Into the 1950s, leading conservatives blamed ed schools for promulgating terrible teaching.  In his blockbuster phonics book Why Johnny Can’t Read (1955), for example, Rudolph Flesch blamed Teachers College, Columbia, for masterminding a plot to spread ineffective but progressive reading techniques.

flesch why johnny cant readAs usual, among educational conservatives, few have articulated an idea with the same style and verve as the prolific Max Rafferty, in the 1960s the State Superintendent of Education in California.  In his syndicated column, published in book form in 1963 as Suffer, Little Children, Rafferty zeroed in on the role of education schools in promoting educational blah.

At that time, Rafferty identified the danger as a wrong-headed and misleadingly named “progressive education.”  Such dunderheaded notions, Rafferty argued, oozed out of ed schools to create a nation barely able to compete with the aggressive Soviet Union.

1963

1963

As Rafferty put it,

For thirty years, our Columbia University philosophers, our educational psychologists, and our state department consultants have been leading us down a primrose path where report cards read like Abbott and Costello comedy routines, where competition was a naughty word, and where memorization and drill were relics of the Dark Ages.

In the last three years, we have found out for ourselves that our morals are rotten, our world position degenerating so abysmally that a race of lash-driven atheistic peasants can challenge us successfully in our own chosen field of science, and our rate of juvenile murder, torture, rape, and perversion so much the highest in the world that it has become an object of shuddering horror to the rest of the human race.  More, our greatest leaders today, both in and out of Education, now assure us that these fairy stories with which we have for thirty years bulwarked our thinking and our actions are just—plain—not—true.

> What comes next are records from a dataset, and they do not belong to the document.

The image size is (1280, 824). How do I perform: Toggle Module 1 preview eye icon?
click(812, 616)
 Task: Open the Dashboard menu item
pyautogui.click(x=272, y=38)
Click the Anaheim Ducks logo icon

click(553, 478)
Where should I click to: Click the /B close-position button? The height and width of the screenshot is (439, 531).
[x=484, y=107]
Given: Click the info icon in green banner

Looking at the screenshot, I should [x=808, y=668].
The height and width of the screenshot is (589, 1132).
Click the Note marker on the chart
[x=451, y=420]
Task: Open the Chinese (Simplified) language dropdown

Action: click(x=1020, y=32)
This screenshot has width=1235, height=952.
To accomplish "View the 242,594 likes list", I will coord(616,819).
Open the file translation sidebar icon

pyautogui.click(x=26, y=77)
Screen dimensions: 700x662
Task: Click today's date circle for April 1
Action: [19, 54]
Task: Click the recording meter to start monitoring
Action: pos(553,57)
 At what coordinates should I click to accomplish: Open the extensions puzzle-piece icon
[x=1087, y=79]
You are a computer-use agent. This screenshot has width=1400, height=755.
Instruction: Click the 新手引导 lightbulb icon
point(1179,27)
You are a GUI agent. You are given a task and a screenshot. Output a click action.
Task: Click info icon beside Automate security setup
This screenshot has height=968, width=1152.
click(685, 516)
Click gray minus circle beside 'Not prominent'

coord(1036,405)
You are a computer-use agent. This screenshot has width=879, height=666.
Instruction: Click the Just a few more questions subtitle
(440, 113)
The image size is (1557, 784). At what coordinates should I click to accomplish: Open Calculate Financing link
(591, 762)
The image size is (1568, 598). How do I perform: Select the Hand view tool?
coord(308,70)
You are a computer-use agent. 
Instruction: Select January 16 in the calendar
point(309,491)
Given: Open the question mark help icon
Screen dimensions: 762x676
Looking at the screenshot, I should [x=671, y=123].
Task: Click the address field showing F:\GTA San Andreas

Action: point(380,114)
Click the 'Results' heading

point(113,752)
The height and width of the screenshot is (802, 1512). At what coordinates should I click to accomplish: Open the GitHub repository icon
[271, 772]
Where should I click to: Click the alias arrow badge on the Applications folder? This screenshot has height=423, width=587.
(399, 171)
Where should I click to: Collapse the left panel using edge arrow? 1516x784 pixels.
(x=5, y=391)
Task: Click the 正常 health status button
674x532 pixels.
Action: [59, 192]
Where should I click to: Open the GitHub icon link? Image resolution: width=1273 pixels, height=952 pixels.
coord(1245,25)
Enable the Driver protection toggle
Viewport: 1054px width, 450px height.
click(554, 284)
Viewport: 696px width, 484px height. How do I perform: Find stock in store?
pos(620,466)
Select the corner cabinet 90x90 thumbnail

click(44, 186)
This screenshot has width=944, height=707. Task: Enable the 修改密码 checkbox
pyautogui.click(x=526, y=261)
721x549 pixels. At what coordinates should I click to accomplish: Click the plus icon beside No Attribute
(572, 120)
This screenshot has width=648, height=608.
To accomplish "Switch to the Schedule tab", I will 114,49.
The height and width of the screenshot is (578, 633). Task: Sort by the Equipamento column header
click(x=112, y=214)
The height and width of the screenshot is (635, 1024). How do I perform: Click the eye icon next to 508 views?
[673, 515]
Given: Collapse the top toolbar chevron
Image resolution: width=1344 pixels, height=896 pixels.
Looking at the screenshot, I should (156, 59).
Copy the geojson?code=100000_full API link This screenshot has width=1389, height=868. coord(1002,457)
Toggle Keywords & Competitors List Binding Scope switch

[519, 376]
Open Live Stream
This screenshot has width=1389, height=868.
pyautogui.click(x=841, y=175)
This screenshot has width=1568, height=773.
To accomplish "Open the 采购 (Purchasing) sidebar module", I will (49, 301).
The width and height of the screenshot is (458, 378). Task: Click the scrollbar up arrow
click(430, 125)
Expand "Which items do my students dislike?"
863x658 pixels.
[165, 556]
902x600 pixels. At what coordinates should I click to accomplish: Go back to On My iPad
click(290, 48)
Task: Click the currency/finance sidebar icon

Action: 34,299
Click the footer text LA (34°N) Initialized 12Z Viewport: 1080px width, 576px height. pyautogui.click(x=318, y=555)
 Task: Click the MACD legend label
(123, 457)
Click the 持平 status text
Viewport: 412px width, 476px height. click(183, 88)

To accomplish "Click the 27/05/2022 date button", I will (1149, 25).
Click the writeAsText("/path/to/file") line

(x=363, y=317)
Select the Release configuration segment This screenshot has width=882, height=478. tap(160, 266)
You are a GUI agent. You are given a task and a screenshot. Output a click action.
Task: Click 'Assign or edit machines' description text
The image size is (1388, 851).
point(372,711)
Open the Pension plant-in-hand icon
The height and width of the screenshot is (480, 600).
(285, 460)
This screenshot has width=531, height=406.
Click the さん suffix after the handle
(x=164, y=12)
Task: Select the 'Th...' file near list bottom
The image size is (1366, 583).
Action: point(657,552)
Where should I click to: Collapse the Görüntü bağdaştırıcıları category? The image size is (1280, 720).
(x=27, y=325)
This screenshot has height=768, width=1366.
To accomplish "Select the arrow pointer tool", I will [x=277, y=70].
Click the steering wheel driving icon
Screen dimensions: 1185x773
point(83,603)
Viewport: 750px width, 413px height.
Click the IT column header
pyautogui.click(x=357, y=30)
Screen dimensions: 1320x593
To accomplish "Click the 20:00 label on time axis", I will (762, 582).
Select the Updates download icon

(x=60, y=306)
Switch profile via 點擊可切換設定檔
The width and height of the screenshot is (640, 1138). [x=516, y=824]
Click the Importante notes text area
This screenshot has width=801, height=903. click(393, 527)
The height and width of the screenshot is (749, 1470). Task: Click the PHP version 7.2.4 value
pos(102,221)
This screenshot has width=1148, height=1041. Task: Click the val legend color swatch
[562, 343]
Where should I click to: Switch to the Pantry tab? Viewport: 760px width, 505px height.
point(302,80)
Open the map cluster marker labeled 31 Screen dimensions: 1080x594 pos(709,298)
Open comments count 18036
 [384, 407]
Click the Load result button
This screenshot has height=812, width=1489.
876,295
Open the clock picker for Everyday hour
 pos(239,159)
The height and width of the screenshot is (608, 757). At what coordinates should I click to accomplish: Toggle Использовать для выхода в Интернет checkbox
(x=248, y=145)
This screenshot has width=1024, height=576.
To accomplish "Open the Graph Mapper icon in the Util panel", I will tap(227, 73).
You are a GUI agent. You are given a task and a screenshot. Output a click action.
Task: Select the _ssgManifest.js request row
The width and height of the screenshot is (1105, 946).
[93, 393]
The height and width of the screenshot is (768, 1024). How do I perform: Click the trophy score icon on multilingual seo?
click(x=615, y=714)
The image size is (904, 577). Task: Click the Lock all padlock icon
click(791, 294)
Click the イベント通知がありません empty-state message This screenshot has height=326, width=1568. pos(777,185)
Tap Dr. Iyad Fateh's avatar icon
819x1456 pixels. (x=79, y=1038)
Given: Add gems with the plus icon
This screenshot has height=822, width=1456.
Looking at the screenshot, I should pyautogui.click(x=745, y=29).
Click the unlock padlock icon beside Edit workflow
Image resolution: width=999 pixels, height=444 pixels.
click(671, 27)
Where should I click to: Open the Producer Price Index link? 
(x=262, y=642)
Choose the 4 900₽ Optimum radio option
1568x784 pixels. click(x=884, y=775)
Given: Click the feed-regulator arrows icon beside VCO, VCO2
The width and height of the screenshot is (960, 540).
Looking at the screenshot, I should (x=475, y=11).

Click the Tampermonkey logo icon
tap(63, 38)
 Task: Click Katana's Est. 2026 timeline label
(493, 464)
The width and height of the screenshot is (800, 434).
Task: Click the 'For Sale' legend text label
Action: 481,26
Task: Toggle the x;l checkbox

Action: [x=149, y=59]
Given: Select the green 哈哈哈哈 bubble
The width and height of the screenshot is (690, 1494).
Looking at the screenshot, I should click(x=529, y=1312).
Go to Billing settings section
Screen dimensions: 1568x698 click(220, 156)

My hunch is that Superintendent Rafferty would approve of Professor Vedder’s suggestion.  Close down the ed schools, teach teachers the way we teach everybody else.

My hunch is that somewhere at the back of this conservative ire is a feeling that education schools have become the domain of the academic left.  On many campuses, not only do education schools represent a different sort of student, they often also represent a dwindling redoubt of the unapologetic academic left.

Are there other reasons why smart conservatives feel such virulent distaste for ed schools?